Longevity & AgingPress Release

New Oral Drug SRN-901 Extends Mouse Lifespan by 33% and Cuts Tumor Risk

Seragon's SRN-901 outperformed rapamycin in aged mice, boosting median lifespan 33% and reducing frailty and tumor incidence.

Tuesday, April 21, 2026 1 views
Published in Longevity.Technology
Article visualization: New Oral Drug SRN-901 Extends Mouse Lifespan by 33% and Cuts Tumor Risk

Summary

Seragon Biosciences has published preclinical results showing its oral drug SRN-901 extended median remaining lifespan by 33% in aged mice eating a Western diet, outperforming rapamycin's 21% gain. The drug also reduced the statistical risk of death by 46%, slowed frailty progression by 70%, and cut tumor incidence by over 30%. Molecular analysis showed the drug activated DNA repair, improved energy metabolism, and dialed down inflammation and a key aging-related growth pathway called mTORC1. NMN and NR showed no significant lifespan benefit in the same study. SRN-901 is a multi-compound oral formulation taken daily, positioning it as a broad-spectrum longevity intervention rather than a single-target drug.

Detailed Summary

Seragon Biosciences has released preclinical data on SRN-901, a multi-target oral longevity drug, showing striking lifespan and healthspan benefits in aged mice. Published in Drug Design, Development and Therapy, the findings represent one of the more comprehensive longevity drug studies in recent memory, combining survival data with detailed molecular profiling.

The headline result: 18-month-old mice — roughly equivalent to late middle age in humans — fed a Western diet and treated with SRN-901 lived 33% longer on median than placebo controls. A Cox proportional hazards model, a standard statistical tool for survival analysis, found a 46% reduction in the hazard of death. For context, rapamycin — currently the gold standard longevity drug in mouse studies — achieved only a 21% median lifespan increase in the same trial. NMN and NR, popular longevity supplements, showed no significant lifespan benefit.

Beyond survival, SRN-901 slowed frailty progression by 70% relative to controls and reduced tumor incidence by 30.53%. These healthspan metrics matter because living longer without staying functional is not the goal of longevity medicine. The drug appears to compress morbidity as well as extend life.

At the molecular level, multi-omics profiling revealed upregulation of DNA repair pathways, energy metabolism, and stress resistance, alongside downregulation of inflammation, reactive oxygen species, apoptosis, and mTORC1 signaling — a pathway strongly linked to accelerated aging. This multi-pathway engagement is consistent with the drug's combinatorial design, which pairs longevity-associated compounds with Seragon's proprietary SRN-820 molecule.

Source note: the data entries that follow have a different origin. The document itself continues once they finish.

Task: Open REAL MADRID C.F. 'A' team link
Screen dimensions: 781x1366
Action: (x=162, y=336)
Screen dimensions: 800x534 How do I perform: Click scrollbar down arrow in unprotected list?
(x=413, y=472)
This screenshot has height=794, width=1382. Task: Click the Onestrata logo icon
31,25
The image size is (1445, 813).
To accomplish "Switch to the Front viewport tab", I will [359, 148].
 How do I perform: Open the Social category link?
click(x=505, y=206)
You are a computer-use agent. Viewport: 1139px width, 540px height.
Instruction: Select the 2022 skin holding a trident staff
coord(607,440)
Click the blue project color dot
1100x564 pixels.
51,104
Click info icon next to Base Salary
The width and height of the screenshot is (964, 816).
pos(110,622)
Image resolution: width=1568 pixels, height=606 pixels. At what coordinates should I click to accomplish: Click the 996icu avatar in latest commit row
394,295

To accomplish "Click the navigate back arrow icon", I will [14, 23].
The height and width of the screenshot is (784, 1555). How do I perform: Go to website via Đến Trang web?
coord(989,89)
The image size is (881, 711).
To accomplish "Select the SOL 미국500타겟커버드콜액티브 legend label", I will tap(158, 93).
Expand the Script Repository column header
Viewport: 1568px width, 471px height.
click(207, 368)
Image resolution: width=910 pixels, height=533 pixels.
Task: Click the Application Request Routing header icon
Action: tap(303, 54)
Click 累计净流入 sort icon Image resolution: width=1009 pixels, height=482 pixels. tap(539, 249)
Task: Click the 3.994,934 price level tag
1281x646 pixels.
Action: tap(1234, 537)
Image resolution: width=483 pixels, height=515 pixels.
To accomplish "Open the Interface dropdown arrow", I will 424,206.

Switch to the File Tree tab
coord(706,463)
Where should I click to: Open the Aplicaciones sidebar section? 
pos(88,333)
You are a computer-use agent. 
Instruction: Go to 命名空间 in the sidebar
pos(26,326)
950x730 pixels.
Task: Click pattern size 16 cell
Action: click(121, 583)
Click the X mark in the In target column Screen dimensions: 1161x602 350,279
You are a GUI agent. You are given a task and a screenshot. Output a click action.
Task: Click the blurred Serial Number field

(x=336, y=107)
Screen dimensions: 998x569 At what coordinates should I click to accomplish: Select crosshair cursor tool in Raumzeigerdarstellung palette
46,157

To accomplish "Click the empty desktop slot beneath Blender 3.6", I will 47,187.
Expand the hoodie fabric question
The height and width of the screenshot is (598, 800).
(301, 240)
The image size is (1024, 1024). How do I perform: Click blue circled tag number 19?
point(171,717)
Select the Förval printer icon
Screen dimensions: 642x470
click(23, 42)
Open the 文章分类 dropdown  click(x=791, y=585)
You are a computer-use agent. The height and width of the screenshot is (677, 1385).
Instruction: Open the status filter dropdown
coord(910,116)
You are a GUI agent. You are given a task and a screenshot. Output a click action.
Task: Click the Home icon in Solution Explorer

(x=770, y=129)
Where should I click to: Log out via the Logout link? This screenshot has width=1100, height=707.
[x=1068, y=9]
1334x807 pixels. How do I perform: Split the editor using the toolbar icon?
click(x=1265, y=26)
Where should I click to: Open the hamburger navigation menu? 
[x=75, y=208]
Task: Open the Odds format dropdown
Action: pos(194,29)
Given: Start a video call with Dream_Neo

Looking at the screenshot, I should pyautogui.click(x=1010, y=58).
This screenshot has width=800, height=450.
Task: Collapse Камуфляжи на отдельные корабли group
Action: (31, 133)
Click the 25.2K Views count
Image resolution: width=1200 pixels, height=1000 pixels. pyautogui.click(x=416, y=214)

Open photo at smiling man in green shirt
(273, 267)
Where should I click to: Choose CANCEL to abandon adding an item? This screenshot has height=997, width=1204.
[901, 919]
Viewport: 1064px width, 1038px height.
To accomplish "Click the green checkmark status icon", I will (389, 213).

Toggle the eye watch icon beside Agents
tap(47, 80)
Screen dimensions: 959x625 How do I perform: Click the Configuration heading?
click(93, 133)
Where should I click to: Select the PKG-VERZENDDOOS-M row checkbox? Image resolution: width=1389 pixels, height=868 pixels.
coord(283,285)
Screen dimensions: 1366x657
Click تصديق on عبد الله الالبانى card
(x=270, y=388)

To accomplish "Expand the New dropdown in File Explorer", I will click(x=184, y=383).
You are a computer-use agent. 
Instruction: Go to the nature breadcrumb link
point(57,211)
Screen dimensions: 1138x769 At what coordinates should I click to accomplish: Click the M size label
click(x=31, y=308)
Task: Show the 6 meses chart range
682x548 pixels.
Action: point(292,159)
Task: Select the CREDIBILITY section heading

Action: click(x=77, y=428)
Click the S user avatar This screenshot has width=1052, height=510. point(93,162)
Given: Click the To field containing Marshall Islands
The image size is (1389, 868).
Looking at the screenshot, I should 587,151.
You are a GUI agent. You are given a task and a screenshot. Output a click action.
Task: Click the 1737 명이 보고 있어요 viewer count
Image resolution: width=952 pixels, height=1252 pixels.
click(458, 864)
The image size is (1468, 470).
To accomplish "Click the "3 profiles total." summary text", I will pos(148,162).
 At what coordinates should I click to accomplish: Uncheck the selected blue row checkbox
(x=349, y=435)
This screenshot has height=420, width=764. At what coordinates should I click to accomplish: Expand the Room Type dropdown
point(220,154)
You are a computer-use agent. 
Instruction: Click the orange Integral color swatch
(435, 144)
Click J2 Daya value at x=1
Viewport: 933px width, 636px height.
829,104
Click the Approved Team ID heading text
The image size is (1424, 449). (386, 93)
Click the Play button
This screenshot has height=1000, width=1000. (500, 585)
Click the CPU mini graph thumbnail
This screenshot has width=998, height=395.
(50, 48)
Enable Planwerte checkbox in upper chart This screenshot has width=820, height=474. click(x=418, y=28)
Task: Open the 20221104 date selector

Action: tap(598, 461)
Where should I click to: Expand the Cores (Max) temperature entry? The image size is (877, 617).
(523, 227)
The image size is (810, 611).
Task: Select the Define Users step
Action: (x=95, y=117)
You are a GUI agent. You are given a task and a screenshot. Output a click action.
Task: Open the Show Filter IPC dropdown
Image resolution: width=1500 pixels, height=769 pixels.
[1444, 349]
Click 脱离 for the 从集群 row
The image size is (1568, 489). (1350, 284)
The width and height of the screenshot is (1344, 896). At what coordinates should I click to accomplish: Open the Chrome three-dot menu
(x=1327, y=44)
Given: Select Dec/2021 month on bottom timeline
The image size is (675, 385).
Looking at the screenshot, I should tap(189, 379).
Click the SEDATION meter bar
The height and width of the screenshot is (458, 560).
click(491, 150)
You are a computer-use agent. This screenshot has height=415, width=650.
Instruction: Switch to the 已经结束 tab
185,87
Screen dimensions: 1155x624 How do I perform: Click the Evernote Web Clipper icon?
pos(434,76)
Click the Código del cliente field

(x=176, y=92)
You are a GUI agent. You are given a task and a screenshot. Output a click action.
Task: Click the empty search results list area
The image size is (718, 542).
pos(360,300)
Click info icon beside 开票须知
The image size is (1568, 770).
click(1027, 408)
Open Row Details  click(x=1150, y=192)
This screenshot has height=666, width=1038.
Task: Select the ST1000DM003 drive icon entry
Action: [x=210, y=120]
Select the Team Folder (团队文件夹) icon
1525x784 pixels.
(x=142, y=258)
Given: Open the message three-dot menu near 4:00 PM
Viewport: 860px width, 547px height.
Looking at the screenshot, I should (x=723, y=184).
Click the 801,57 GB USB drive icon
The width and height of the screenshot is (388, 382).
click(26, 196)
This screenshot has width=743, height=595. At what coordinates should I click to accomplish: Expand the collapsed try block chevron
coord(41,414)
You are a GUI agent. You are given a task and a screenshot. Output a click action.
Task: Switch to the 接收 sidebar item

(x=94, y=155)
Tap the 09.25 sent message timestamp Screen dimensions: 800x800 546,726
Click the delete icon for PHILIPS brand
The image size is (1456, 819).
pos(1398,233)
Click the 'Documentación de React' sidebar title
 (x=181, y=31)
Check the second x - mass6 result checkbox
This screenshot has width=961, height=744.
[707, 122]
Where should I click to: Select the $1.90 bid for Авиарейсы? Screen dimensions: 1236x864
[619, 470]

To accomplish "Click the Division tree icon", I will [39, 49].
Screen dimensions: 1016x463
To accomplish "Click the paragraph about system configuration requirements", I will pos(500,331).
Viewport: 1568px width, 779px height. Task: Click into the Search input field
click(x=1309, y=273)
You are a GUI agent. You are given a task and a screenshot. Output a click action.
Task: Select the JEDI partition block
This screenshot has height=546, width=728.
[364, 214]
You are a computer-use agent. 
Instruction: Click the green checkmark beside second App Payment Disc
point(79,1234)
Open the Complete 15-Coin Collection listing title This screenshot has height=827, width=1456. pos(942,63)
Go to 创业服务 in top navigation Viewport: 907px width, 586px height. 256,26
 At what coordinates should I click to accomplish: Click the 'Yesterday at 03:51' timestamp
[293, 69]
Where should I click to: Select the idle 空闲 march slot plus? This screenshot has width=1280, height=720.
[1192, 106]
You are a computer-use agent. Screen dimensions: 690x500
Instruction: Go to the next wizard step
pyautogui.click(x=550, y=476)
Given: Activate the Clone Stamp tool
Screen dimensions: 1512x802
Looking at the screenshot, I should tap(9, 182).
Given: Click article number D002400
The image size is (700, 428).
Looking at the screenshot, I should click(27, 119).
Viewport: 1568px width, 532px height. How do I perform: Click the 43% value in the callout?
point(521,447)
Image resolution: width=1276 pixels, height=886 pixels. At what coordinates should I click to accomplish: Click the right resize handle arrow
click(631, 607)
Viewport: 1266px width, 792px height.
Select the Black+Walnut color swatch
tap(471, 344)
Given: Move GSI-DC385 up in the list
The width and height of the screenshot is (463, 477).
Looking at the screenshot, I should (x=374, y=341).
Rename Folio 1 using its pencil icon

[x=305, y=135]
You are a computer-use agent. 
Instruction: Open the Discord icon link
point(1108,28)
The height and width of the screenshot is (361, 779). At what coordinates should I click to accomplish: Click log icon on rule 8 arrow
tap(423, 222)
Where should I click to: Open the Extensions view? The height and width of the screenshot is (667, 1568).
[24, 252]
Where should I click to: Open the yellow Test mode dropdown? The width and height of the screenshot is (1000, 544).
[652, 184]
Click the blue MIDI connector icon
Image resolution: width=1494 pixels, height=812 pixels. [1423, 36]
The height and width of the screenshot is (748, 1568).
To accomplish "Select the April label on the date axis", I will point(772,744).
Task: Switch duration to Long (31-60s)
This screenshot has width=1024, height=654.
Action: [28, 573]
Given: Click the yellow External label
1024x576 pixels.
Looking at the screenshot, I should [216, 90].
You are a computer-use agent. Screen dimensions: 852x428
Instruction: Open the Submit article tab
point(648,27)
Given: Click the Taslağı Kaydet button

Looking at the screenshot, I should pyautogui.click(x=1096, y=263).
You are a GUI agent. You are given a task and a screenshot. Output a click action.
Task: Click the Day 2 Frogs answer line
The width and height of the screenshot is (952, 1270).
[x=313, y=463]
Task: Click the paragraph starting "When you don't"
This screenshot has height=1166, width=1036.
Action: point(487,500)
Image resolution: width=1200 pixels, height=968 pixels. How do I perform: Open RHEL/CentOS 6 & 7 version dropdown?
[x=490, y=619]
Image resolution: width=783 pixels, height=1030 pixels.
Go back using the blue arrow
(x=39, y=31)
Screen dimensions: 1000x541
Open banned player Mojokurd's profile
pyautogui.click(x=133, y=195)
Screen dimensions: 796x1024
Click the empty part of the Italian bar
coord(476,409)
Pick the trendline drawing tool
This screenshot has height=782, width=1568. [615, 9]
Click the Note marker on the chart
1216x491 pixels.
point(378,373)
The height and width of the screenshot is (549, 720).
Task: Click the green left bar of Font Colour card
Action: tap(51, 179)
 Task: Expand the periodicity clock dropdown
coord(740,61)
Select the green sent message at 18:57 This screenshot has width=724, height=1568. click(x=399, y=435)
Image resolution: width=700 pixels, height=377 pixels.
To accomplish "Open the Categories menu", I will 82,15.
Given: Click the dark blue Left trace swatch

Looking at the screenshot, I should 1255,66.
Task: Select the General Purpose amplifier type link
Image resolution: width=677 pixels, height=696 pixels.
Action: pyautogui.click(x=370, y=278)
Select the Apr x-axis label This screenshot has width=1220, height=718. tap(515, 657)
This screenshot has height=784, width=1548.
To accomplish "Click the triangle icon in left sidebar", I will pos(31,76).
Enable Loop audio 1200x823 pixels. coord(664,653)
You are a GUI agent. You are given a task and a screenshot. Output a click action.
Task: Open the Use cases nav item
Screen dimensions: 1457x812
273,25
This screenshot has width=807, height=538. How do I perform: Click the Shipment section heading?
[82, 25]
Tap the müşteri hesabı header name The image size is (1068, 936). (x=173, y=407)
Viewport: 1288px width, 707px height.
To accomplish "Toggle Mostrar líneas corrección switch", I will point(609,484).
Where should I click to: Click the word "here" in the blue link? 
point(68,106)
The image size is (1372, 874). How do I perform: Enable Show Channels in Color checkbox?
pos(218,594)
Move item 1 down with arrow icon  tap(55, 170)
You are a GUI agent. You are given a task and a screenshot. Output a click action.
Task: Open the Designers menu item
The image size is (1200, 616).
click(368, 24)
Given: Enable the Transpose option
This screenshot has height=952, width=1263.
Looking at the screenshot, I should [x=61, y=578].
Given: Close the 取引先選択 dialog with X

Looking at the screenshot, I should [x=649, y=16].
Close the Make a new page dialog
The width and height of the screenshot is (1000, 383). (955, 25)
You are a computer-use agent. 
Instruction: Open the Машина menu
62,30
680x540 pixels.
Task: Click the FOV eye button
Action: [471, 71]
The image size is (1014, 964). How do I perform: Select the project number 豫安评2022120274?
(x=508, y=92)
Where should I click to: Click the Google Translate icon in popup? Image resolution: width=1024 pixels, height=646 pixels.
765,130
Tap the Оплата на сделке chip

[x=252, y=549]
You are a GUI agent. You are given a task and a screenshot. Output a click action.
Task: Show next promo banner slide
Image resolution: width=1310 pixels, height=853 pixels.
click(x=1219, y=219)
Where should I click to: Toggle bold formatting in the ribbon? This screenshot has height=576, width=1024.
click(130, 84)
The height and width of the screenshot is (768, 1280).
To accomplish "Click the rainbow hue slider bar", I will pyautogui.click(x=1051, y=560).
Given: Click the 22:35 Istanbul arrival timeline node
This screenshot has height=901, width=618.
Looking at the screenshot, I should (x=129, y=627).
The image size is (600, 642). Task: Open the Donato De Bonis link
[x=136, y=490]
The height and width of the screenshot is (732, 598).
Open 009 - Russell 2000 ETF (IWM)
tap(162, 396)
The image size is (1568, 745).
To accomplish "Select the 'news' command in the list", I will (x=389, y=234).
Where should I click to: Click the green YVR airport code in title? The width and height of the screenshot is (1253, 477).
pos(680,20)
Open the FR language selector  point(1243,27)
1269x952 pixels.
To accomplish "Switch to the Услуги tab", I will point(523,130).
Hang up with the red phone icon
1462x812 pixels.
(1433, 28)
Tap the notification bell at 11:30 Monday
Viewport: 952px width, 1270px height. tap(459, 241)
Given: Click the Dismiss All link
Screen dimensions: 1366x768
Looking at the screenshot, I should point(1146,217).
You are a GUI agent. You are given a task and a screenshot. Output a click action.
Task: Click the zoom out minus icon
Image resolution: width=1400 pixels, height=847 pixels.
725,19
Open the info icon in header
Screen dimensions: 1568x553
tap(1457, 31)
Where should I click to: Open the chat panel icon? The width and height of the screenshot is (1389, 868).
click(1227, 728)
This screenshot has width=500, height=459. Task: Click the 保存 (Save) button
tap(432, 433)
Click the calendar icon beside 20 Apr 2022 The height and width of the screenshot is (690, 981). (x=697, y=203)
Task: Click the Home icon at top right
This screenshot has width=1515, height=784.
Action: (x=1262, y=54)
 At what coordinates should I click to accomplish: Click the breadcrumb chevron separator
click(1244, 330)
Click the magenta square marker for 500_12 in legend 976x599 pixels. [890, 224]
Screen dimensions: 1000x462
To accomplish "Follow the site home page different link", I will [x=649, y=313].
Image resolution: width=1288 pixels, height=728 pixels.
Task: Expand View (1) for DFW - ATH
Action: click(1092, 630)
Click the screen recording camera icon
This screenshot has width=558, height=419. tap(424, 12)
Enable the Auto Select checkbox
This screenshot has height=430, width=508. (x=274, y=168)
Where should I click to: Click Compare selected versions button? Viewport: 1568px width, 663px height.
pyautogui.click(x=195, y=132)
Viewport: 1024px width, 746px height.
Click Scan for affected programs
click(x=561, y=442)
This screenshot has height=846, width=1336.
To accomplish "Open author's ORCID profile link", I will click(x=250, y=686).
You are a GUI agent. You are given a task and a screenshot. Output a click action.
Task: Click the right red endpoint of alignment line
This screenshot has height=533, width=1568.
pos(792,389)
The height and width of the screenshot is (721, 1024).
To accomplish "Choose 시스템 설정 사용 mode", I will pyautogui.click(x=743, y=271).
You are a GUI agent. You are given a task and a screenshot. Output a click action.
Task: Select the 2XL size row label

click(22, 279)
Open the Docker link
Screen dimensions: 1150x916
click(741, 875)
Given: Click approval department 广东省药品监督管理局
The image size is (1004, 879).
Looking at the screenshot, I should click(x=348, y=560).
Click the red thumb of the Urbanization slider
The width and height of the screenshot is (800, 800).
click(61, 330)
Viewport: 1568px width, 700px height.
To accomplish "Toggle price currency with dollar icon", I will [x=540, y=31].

Important caveats apply. This is mouse data from a company-sponsored study, and mouse-to-human translation in longevity research has a poor track record. The dose used — 500 mg/kg/day by oral gavage — is high and may not translate cleanly to human dosing. Independent replication and human trials are essential before drawing clinical conclusions.

Key Findings

  • SRN-901 extended median remaining lifespan by 33% in aged Western-diet mice, outperforming rapamycin's 21% gain.
  • Cox analysis showed a 46% reduction in hazard of death for SRN-901-treated mice versus placebo.
  • Frailty progression slowed by 70% and tumor incidence dropped by 30.53% in treated animals.
  • NMN and NR showed no significant lifespan benefit in the same controlled study.
  • Multi-omics data showed reduced mTORC1, inflammation, and ROS alongside enhanced DNA repair and energy metabolism.

Methodology

This is a news report summarizing a company-sponsored preclinical study published in Drug Design, Development and Therapy, a peer-reviewed journal. The study used aged C57BL/6 mice with active comparator arms including rapamycin, NMN, and NR, with survival tracked until natural death. As a company-funded study, independent replication is needed to confirm findings.

Study Limitations

This is preclinical mouse data funded by the drug's developer, Seragon Biosciences, and has not been independently replicated. Mouse lifespan studies frequently fail to translate to humans, and the 500 mg/kg/day gavage dose may not reflect a feasible or safe human equivalent. Readers should consult the primary publication in Drug Design, Development and Therapy for full methodology and statistical details.